(Dataset entries)
----

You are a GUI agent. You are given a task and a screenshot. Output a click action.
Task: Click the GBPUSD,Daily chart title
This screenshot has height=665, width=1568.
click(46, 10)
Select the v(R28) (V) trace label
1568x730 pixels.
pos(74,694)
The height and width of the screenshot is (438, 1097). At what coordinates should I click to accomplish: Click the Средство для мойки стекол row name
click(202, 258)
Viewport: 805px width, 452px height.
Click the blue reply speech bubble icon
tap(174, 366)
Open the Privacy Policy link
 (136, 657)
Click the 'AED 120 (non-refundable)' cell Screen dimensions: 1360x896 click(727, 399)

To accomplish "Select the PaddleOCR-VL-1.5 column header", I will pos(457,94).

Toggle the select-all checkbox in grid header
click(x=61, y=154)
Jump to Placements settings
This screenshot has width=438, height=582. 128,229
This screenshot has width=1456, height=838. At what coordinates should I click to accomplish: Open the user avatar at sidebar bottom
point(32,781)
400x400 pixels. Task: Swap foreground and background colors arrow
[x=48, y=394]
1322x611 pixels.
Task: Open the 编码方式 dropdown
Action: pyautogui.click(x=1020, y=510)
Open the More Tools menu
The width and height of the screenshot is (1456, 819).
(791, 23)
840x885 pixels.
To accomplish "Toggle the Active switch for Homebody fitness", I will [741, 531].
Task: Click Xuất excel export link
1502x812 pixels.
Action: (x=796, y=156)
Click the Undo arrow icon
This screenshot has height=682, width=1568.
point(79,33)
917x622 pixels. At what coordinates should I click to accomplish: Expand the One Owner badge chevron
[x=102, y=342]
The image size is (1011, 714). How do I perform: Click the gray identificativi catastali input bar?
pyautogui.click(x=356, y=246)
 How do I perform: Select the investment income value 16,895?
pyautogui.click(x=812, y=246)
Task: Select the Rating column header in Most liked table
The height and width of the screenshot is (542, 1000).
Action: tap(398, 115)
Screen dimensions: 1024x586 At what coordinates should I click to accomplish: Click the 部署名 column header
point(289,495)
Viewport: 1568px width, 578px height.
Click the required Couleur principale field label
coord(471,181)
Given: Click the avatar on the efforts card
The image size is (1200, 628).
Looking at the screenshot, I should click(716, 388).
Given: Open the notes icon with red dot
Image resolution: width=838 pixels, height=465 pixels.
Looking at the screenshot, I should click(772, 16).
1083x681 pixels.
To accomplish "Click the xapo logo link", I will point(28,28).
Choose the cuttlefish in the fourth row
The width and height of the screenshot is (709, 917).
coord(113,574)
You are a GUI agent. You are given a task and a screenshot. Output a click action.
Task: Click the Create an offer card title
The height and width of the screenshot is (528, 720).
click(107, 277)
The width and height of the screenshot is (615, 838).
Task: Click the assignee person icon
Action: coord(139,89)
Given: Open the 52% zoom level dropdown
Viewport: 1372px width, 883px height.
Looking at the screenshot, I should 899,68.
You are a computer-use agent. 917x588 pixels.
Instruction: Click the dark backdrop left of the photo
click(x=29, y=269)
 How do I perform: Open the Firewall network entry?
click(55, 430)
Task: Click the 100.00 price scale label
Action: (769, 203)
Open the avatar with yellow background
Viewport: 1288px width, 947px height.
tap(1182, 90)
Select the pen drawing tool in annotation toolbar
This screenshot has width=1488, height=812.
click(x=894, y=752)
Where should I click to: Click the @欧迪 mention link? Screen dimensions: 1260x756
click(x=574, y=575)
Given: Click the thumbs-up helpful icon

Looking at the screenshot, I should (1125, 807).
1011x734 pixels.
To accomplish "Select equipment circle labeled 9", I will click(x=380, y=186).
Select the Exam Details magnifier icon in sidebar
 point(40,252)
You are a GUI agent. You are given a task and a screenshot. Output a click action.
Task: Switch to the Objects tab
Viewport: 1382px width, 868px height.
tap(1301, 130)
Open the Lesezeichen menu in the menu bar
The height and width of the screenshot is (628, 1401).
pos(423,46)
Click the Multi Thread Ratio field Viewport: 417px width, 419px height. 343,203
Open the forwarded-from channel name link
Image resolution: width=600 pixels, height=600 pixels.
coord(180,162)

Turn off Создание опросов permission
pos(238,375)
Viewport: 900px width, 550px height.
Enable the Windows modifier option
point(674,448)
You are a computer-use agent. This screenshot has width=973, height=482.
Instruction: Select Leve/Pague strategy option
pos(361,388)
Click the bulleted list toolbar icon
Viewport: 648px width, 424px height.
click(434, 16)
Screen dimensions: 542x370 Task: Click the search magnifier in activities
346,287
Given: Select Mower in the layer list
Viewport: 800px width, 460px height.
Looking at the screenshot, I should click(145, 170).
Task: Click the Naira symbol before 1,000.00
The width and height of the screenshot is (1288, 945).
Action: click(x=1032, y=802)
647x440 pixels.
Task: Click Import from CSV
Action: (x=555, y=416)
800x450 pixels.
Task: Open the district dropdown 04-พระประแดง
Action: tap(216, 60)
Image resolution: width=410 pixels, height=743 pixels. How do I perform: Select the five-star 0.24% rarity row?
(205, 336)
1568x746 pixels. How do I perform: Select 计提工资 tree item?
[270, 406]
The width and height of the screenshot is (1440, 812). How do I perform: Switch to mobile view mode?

----

# WHAT IS NEEDED
All of the data above should be written out again word for word.

# TASK RESPONSE
You are a GUI agent. You are given a task and a screenshot. Output a click action.
Task: Click the GBPUSD,Daily chart title
This screenshot has height=665, width=1568.
click(46, 10)
Select the v(R28) (V) trace label
1568x730 pixels.
pos(74,694)
The height and width of the screenshot is (438, 1097). At what coordinates should I click to accomplish: Click the Средство для мойки стекол row name
click(202, 258)
Viewport: 805px width, 452px height.
Click the blue reply speech bubble icon
tap(174, 366)
Open the Privacy Policy link
 (136, 657)
Click the 'AED 120 (non-refundable)' cell Screen dimensions: 1360x896 click(727, 399)

To accomplish "Select the PaddleOCR-VL-1.5 column header", I will pos(457,94).

Toggle the select-all checkbox in grid header
click(x=61, y=154)
Jump to Placements settings
This screenshot has width=438, height=582. 128,229
This screenshot has width=1456, height=838. At what coordinates should I click to accomplish: Open the user avatar at sidebar bottom
point(32,781)
400x400 pixels. Task: Swap foreground and background colors arrow
[x=48, y=394]
1322x611 pixels.
Task: Open the 编码方式 dropdown
Action: pyautogui.click(x=1020, y=510)
Open the More Tools menu
The width and height of the screenshot is (1456, 819).
(791, 23)
840x885 pixels.
To accomplish "Toggle the Active switch for Homebody fitness", I will [741, 531].
Task: Click Xuất excel export link
1502x812 pixels.
Action: (x=796, y=156)
Click the Undo arrow icon
This screenshot has height=682, width=1568.
point(79,33)
917x622 pixels. At what coordinates should I click to accomplish: Expand the One Owner badge chevron
[x=102, y=342]
The image size is (1011, 714). How do I perform: Click the gray identificativi catastali input bar?
pyautogui.click(x=356, y=246)
 How do I perform: Select the investment income value 16,895?
pyautogui.click(x=812, y=246)
Task: Select the Rating column header in Most liked table
The height and width of the screenshot is (542, 1000).
Action: tap(398, 115)
Screen dimensions: 1024x586 At what coordinates should I click to accomplish: Click the 部署名 column header
point(289,495)
Viewport: 1568px width, 578px height.
Click the required Couleur principale field label
coord(471,181)
Given: Click the avatar on the efforts card
The image size is (1200, 628).
Looking at the screenshot, I should click(716, 388).
Given: Open the notes icon with red dot
Image resolution: width=838 pixels, height=465 pixels.
Looking at the screenshot, I should click(772, 16).
1083x681 pixels.
To accomplish "Click the xapo logo link", I will point(28,28).
Choose the cuttlefish in the fourth row
The width and height of the screenshot is (709, 917).
coord(113,574)
You are a GUI agent. You are given a task and a screenshot. Output a click action.
Task: Click the Create an offer card title
The height and width of the screenshot is (528, 720).
click(107, 277)
The width and height of the screenshot is (615, 838).
Task: Click the assignee person icon
Action: coord(139,89)
Given: Open the 52% zoom level dropdown
Viewport: 1372px width, 883px height.
Looking at the screenshot, I should 899,68.
You are a computer-use agent. 917x588 pixels.
Instruction: Click the dark backdrop left of the photo
click(x=29, y=269)
 How do I perform: Open the Firewall network entry?
click(55, 430)
Task: Click the 100.00 price scale label
Action: (769, 203)
Open the avatar with yellow background
Viewport: 1288px width, 947px height.
tap(1182, 90)
Select the pen drawing tool in annotation toolbar
This screenshot has width=1488, height=812.
click(x=894, y=752)
Where should I click to: Click the @欧迪 mention link? Screen dimensions: 1260x756
click(x=574, y=575)
Given: Click the thumbs-up helpful icon

Looking at the screenshot, I should (1125, 807).
1011x734 pixels.
To accomplish "Select equipment circle labeled 9", I will click(x=380, y=186).
Select the Exam Details magnifier icon in sidebar
 point(40,252)
You are a GUI agent. You are given a task and a screenshot. Output a click action.
Task: Switch to the Objects tab
Viewport: 1382px width, 868px height.
tap(1301, 130)
Open the Lesezeichen menu in the menu bar
The height and width of the screenshot is (628, 1401).
pos(423,46)
Click the Multi Thread Ratio field Viewport: 417px width, 419px height. 343,203
Open the forwarded-from channel name link
Image resolution: width=600 pixels, height=600 pixels.
coord(180,162)

Turn off Создание опросов permission
pos(238,375)
Viewport: 900px width, 550px height.
Enable the Windows modifier option
point(674,448)
You are a computer-use agent. This screenshot has width=973, height=482.
Instruction: Select Leve/Pague strategy option
pos(361,388)
Click the bulleted list toolbar icon
Viewport: 648px width, 424px height.
click(434, 16)
Screen dimensions: 542x370 Task: Click the search magnifier in activities
346,287
Given: Select Mower in the layer list
Viewport: 800px width, 460px height.
Looking at the screenshot, I should click(145, 170).
Task: Click the Naira symbol before 1,000.00
The width and height of the screenshot is (1288, 945).
Action: click(x=1032, y=802)
647x440 pixels.
Task: Click Import from CSV
Action: (x=555, y=416)
800x450 pixels.
Task: Open the district dropdown 04-พระประแดง
Action: tap(216, 60)
Image resolution: width=410 pixels, height=743 pixels. How do I perform: Select the five-star 0.24% rarity row?
(205, 336)
1568x746 pixels. How do I perform: Select 计提工资 tree item?
[270, 406]
The width and height of the screenshot is (1440, 812). How do I perform: Switch to mobile view mode?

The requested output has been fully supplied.